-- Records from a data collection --
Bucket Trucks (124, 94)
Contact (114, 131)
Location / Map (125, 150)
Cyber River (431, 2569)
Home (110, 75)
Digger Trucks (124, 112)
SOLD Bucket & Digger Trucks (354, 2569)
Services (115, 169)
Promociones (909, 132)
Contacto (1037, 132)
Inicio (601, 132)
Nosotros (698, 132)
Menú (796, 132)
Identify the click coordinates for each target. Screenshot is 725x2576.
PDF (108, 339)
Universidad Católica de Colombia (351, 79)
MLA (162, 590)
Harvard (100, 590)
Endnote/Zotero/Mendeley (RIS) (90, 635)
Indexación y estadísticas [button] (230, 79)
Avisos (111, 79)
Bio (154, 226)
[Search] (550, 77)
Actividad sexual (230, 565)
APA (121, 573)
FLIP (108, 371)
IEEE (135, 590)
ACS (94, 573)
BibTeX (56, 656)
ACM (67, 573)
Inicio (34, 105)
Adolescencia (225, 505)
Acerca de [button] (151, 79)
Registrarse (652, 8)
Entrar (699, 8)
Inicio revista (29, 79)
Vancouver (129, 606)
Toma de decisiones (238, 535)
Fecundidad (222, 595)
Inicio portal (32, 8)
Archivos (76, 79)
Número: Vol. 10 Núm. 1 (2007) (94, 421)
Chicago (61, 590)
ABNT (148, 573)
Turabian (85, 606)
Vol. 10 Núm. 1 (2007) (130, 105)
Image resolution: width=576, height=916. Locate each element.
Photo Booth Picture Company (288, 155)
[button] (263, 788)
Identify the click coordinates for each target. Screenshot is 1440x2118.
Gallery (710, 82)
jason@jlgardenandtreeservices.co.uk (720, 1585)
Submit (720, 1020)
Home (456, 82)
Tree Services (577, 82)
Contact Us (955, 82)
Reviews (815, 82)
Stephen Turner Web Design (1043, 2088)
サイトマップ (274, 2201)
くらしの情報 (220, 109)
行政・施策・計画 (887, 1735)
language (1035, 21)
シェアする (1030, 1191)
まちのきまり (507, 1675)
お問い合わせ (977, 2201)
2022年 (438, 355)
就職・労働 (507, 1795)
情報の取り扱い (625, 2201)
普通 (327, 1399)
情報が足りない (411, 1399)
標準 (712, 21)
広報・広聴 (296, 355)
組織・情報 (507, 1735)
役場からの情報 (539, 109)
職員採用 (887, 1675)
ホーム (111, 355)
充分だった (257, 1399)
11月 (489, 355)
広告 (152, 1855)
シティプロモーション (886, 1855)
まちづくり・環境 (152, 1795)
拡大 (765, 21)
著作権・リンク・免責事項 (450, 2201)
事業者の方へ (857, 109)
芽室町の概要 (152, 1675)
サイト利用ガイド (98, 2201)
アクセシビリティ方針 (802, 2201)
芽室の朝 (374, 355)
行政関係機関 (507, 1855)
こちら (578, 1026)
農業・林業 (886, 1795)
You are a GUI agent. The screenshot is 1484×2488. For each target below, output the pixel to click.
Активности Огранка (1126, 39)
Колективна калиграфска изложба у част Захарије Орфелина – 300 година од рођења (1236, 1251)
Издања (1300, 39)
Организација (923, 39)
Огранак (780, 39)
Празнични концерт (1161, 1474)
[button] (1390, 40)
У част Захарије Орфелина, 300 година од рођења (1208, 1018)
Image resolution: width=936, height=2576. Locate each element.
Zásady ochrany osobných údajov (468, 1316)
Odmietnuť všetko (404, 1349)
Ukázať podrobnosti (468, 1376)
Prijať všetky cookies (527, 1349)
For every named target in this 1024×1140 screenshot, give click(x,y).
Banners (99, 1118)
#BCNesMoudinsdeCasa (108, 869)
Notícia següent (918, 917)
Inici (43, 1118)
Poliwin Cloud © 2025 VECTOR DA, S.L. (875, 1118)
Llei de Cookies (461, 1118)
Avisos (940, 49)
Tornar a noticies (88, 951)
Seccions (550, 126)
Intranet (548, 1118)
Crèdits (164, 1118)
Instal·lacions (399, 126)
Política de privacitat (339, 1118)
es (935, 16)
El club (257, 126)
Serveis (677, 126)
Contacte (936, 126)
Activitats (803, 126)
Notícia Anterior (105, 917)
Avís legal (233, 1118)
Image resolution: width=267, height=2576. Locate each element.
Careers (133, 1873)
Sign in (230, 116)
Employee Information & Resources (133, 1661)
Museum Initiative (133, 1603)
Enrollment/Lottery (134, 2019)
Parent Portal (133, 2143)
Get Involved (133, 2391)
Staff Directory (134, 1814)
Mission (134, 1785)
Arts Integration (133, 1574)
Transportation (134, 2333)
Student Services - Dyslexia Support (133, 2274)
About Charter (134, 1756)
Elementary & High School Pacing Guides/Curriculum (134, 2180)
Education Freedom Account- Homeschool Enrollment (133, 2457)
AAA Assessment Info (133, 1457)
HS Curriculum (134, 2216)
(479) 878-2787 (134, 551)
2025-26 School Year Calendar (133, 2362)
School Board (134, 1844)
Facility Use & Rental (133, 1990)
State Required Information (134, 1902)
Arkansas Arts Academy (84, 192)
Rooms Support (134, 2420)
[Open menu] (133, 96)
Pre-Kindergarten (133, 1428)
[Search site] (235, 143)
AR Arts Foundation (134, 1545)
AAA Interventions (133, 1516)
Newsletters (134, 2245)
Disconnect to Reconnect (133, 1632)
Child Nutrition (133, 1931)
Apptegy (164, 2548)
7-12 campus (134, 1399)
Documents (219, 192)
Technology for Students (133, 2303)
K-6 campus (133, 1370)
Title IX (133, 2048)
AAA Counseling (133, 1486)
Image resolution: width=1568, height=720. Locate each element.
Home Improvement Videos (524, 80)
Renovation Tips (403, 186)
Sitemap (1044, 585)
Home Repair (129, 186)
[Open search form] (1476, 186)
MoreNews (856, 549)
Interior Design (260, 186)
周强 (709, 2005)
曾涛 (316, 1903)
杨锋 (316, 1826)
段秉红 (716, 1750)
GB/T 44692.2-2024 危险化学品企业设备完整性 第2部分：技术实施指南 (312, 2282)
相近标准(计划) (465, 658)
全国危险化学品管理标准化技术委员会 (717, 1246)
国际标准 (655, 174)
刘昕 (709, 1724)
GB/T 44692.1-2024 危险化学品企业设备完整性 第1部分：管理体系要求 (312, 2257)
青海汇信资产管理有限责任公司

-- STATED TASK --
Format every line of the records above as a JSON array of strings, one string per line, and omit any blank lines.

-- EXERCISE RESULT --
[
  "Bucket Trucks (124, 94)",
  "Contact (114, 131)",
  "Location / Map (125, 150)",
  "Cyber River (431, 2569)",
  "Home (110, 75)",
  "Digger Trucks (124, 112)",
  "SOLD Bucket & Digger Trucks (354, 2569)",
  "Services (115, 169)",
  "Promociones (909, 132)",
  "Contacto (1037, 132)",
  "Inicio (601, 132)",
  "Nosotros (698, 132)",
  "Menú (796, 132)",
  "Identify the click coordinates for each target. Screenshot is 725x2576.",
  "PDF (108, 339)",
  "Universidad Católica de Colombia (351, 79)",
  "MLA (162, 590)",
  "Harvard (100, 590)",
  "Endnote/Zotero/Mendeley (RIS) (90, 635)",
  "Indexación y estadísticas [button] (230, 79)",
  "Avisos (111, 79)",
  "Bio (154, 226)",
  "[Search] (550, 77)",
  "Actividad sexual (230, 565)",
  "APA (121, 573)",
  "FLIP (108, 371)",
  "IEEE (135, 590)",
  "ACS (94, 573)",
  "BibTeX (56, 656)",
  "ACM (67, 573)",
  "Inicio (34, 105)",
  "Adolescencia (225, 505)",
  "Acerca de [button] (151, 79)",
  "Registrarse (652, 8)",
  "Entrar (699, 8)",
  "Inicio revista (29, 79)",
  "Vancouver (129, 606)",
  "Toma de decisiones (238, 535)",
  "Fecundidad (222, 595)",
  "Inicio portal (32, 8)",
  "Archivos (76, 79)",
  "Número: Vol. 10 Núm. 1 (2007) (94, 421)",
  "Chicago (61, 590)",
  "ABNT (148, 573)",
  "Turabian (85, 606)",
  "Vol. 10 Núm. 1 (2007) (130, 105)",
  "Image resolution: width=576, height=916. Locate each element.",
  "Photo Booth Picture Company (288, 155)",
  "[button] (263, 788)",
  "Identify the click coordinates for each target. Screenshot is 1440x2118.",
  "Gallery (710, 82)",
  "jason@jlgardenandtreeservices.co.uk (720, 1585)",
  "Submit (720, 1020)",
  "Home (456, 82)",
  "Tree Services (577, 82)",
  "Contact Us (955, 82)",
  "Reviews (815, 82)",
  "Stephen Turner Web Design (1043, 2088)",
  "サイトマップ (274, 2201)",
  "くらしの情報 (220, 109)",
  "行政・施策・計画 (887, 1735)",
  "language (1035, 21)",
  "シェアする (1030, 1191)",
  "まちのきまり (507, 1675)",
  "お問い合わせ (977, 2201)",
  "2022年 (438, 355)",
  "就職・労働 (507, 1795)",
  "情報の取り扱い (625, 2201)",
  "普通 (327, 1399)",
  "情報が足りない (411, 1399)",
  "標準 (712, 21)",
  "広報・広聴 (296, 355)",
  "組織・情報 (507, 1735)",
  "役場からの情報 (539, 109)",
  "職員採用 (887, 1675)",
  "ホーム (111, 355)",
  "充分だった (257, 1399)",
  "11月 (489, 355)",
  "広告 (152, 1855)",
  "シティプロモーション (886, 1855)",
  "まちづくり・環境 (152, 1795)",
  "拡大 (765, 21)",
  "著作権・リンク・免責事項 (450, 2201)",
  "事業者の方へ (857, 109)",
  "芽室町の概要 (152, 1675)",
  "サイト利用ガイド (98, 2201)",
  "アクセシビリティ方針 (802, 2201)",
  "芽室の朝 (374, 355)",
  "行政関係機関 (507, 1855)",
  "こちら (578, 1026)",
  "農業・林業 (886, 1795)",
  "You are a GUI agent. The screenshot is 1484×2488. For each target below, output the pixel to click.",
  "Активности Огранка (1126, 39)",
  "Колективна калиграфска изложба у част Захарије Орфелина – 300 година од рођења (1236, 1251)",
  "Издања (1300, 39)",
  "Организација (923, 39)",
  "Огранак (780, 39)",
  "Празнични концерт (1161, 1474)",
  "[button] (1390, 40)",
  "У част Захарије Орфелина, 300 година од рођења (1208, 1018)",
  "Image resolution: width=936, height=2576. Locate each element.",
  "Zásady ochrany osobných údajov (468, 1316)",
  "Odmietnuť všetko (404, 1349)",
  "Ukázať podrobnosti (468, 1376)",
  "Prijať všetky cookies (527, 1349)",
  "For every named target in this 1024×1140 screenshot, give click(x,y).",
  "Banners (99, 1118)",
  "#BCNesMoudinsdeCasa (108, 869)",
  "Notícia següent (918, 917)",
  "Inici (43, 1118)",
  "Poliwin Cloud © 2025 VECTOR DA, S.L. (875, 1118)",
  "Llei de Cookies (461, 1118)",
  "Avisos (940, 49)",
  "Tornar a noticies (88, 951)",
  "Seccions (550, 126)",
  "Intranet (548, 1118)",
  "Crèdits (164, 1118)",
  "Instal·lacions (399, 126)",
  "Política de privacitat (339, 1118)",
  "es (935, 16)",
  "El club (257, 126)",
  "Serveis (677, 126)",
  "Contacte (936, 126)",
  "Activitats (803, 126)",
  "Notícia Anterior (105, 917)",
  "Avís legal (233, 1118)",
  "Image resolution: width=267, height=2576. Locate each element.",
  "Careers (133, 1873)",
  "Sign in (230, 116)",
  "Employee Information & Resources (133, 1661)",
  "Museum Initiative (133, 1603)",
  "Enrollment/Lottery (134, 2019)",
  "Parent Portal (133, 2143)",
  "Get Involved (133, 2391)",
  "Staff Directory (134, 1814)",
  "Mission (134, 1785)",
  "Arts Integration (133, 1574)",
  "Transportation (134, 2333)",
  "Student Services - Dyslexia Support (133, 2274)",
  "About Charter (134, 1756)",
  "Elementary & High School Pacing Guides/Curriculum (134, 2180)",
  "Education Freedom Account- Homeschool Enrollment (133, 2457)",
  "AAA Assessment Info (133, 1457)",
  "HS Curriculum (134, 2216)",
  "(479) 878-2787 (134, 551)",
  "2025-26 School Year Calendar (133, 2362)",
  "School Board (134, 1844)",
  "Facility Use & Rental (133, 1990)",
  "State Required Information (134, 1902)",
  "Arkansas Arts Academy (84, 192)",
  "Rooms Support (134, 2420)",
  "[Open menu] (133, 96)",
  "Pre-Kindergarten (133, 1428)",
  "[Search site] (235, 143)",
  "AR Arts Foundation (134, 1545)",
  "AAA Interventions (133, 1516)",
  "Newsletters (134, 2245)",
  "Disconnect to Reconnect (133, 1632)",
  "Child Nutrition (133, 1931)",
  "Apptegy (164, 2548)",
  "7-12 campus (134, 1399)",
  "Documents (219, 192)",
  "Technology for Students (133, 2303)",
  "K-6 campus (133, 1370)",
  "Title IX (133, 2048)",
  "AAA Counseling (133, 1486)",
  "Image resolution: width=1568, height=720. Locate each element.",
  "Home Improvement Videos (524, 80)",
  "Renovation Tips (403, 186)",
  "Sitemap (1044, 585)",
  "Home Repair (129, 186)",
  "[Open search form] (1476, 186)",
  "MoreNews (856, 549)",
  "Interior Design (260, 186)",
  "周强 (709, 2005)",
  "曾涛 (316, 1903)",
  "杨锋 (316, 1826)",
  "段秉红 (716, 1750)",
  "GB/T 44692.2-2024 危险化学品企业设备完整性 第2部分：技术实施指南 (312, 2282)",
  "相近标准(计划) (465, 658)",
  "全国危险化学品管理标准化技术委员会 (717, 1246)",
  "国际标准 (655, 174)",
  "刘昕 (709, 1724)",
  "GB/T 44692.1-2024 危险化学品企业设备完整性 第1部分：管理体系要求 (312, 2257)",
  "青海汇信资产管理有限责任公司"
]